- **Work request**
For this exercise, output every line of the data as it stands.

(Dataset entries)
____

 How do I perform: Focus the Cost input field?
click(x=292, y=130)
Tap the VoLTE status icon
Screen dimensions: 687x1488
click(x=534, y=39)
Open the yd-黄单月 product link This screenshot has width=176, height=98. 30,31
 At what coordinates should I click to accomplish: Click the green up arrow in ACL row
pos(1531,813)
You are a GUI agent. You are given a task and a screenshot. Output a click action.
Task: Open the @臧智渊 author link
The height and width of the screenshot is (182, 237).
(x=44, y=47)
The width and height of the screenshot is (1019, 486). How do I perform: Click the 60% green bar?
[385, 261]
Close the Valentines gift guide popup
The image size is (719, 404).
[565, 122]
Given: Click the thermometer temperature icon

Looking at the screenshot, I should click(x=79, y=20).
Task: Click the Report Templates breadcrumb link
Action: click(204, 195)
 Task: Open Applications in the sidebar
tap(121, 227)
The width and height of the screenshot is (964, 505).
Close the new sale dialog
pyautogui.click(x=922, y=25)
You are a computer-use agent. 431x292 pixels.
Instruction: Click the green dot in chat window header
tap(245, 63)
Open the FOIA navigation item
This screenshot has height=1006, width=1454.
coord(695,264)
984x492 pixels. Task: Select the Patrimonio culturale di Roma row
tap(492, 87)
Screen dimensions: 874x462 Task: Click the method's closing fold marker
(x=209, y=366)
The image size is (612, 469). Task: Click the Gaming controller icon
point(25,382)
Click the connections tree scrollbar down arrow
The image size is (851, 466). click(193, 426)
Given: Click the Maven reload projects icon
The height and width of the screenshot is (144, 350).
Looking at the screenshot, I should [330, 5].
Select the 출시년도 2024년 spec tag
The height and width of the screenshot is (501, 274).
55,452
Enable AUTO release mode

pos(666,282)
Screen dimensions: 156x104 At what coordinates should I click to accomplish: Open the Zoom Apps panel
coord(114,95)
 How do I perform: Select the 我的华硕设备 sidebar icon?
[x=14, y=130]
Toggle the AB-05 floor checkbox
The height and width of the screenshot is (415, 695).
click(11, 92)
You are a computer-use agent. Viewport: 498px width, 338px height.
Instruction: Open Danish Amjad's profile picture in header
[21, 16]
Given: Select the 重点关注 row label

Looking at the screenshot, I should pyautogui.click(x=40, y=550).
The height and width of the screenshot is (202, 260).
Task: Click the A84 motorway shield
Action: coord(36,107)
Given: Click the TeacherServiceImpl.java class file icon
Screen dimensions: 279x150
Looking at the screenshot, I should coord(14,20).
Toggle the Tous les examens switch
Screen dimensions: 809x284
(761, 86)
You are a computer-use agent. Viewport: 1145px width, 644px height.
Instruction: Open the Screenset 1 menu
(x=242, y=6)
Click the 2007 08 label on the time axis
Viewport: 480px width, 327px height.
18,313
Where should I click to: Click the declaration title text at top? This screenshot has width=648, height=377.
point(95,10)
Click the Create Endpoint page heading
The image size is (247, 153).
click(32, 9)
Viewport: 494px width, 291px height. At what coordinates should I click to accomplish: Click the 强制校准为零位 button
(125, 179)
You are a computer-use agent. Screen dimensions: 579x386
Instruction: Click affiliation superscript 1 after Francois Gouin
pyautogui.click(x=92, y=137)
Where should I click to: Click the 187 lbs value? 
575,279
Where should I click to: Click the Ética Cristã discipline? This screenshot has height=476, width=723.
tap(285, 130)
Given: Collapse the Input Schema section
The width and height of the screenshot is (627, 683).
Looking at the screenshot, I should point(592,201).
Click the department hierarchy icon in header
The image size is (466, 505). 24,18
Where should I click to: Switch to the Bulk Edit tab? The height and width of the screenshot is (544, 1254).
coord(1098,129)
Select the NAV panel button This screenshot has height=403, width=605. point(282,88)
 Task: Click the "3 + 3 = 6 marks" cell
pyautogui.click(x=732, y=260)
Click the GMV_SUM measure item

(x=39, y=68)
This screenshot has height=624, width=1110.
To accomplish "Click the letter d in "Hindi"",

____

- **Final answer**
 How do I perform: Focus the Cost input field?
click(x=292, y=130)
Tap the VoLTE status icon
Screen dimensions: 687x1488
click(x=534, y=39)
Open the yd-黄单月 product link This screenshot has width=176, height=98. 30,31
 At what coordinates should I click to accomplish: Click the green up arrow in ACL row
pos(1531,813)
You are a GUI agent. You are given a task and a screenshot. Output a click action.
Task: Open the @臧智渊 author link
The height and width of the screenshot is (182, 237).
(x=44, y=47)
The width and height of the screenshot is (1019, 486). How do I perform: Click the 60% green bar?
[385, 261]
Close the Valentines gift guide popup
The image size is (719, 404).
[565, 122]
Given: Click the thermometer temperature icon

Looking at the screenshot, I should click(x=79, y=20).
Task: Click the Report Templates breadcrumb link
Action: click(204, 195)
 Task: Open Applications in the sidebar
tap(121, 227)
The width and height of the screenshot is (964, 505).
Close the new sale dialog
pyautogui.click(x=922, y=25)
You are a computer-use agent. 431x292 pixels.
Instruction: Click the green dot in chat window header
tap(245, 63)
Open the FOIA navigation item
This screenshot has height=1006, width=1454.
coord(695,264)
984x492 pixels. Task: Select the Patrimonio culturale di Roma row
tap(492, 87)
Screen dimensions: 874x462 Task: Click the method's closing fold marker
(x=209, y=366)
The image size is (612, 469). Task: Click the Gaming controller icon
point(25,382)
Click the connections tree scrollbar down arrow
The image size is (851, 466). click(193, 426)
Given: Click the Maven reload projects icon
The height and width of the screenshot is (144, 350).
Looking at the screenshot, I should [330, 5].
Select the 출시년도 2024년 spec tag
The height and width of the screenshot is (501, 274).
55,452
Enable AUTO release mode

pos(666,282)
Screen dimensions: 156x104 At what coordinates should I click to accomplish: Open the Zoom Apps panel
coord(114,95)
 How do I perform: Select the 我的华硕设备 sidebar icon?
[x=14, y=130]
Toggle the AB-05 floor checkbox
The height and width of the screenshot is (415, 695).
click(11, 92)
You are a computer-use agent. Viewport: 498px width, 338px height.
Instruction: Open Danish Amjad's profile picture in header
[21, 16]
Given: Select the 重点关注 row label

Looking at the screenshot, I should pyautogui.click(x=40, y=550).
The height and width of the screenshot is (202, 260).
Task: Click the A84 motorway shield
Action: coord(36,107)
Given: Click the TeacherServiceImpl.java class file icon
Screen dimensions: 279x150
Looking at the screenshot, I should coord(14,20).
Toggle the Tous les examens switch
Screen dimensions: 809x284
(761, 86)
You are a computer-use agent. Viewport: 1145px width, 644px height.
Instruction: Open the Screenset 1 menu
(x=242, y=6)
Click the 2007 08 label on the time axis
Viewport: 480px width, 327px height.
18,313
Where should I click to: Click the declaration title text at top? This screenshot has width=648, height=377.
point(95,10)
Click the Create Endpoint page heading
The image size is (247, 153).
click(32, 9)
Viewport: 494px width, 291px height. At what coordinates should I click to accomplish: Click the 强制校准为零位 button
(125, 179)
You are a computer-use agent. Screen dimensions: 579x386
Instruction: Click affiliation superscript 1 after Francois Gouin
pyautogui.click(x=92, y=137)
Where should I click to: Click the 187 lbs value? 
575,279
Where should I click to: Click the Ética Cristã discipline? This screenshot has height=476, width=723.
tap(285, 130)
Given: Collapse the Input Schema section
The width and height of the screenshot is (627, 683).
Looking at the screenshot, I should point(592,201).
Click the department hierarchy icon in header
The image size is (466, 505). 24,18
Where should I click to: Switch to the Bulk Edit tab? The height and width of the screenshot is (544, 1254).
coord(1098,129)
Select the NAV panel button This screenshot has height=403, width=605. point(282,88)
 Task: Click the "3 + 3 = 6 marks" cell
pyautogui.click(x=732, y=260)
Click the GMV_SUM measure item

(x=39, y=68)
This screenshot has height=624, width=1110.
To accomplish "Click the letter d in "Hindi"",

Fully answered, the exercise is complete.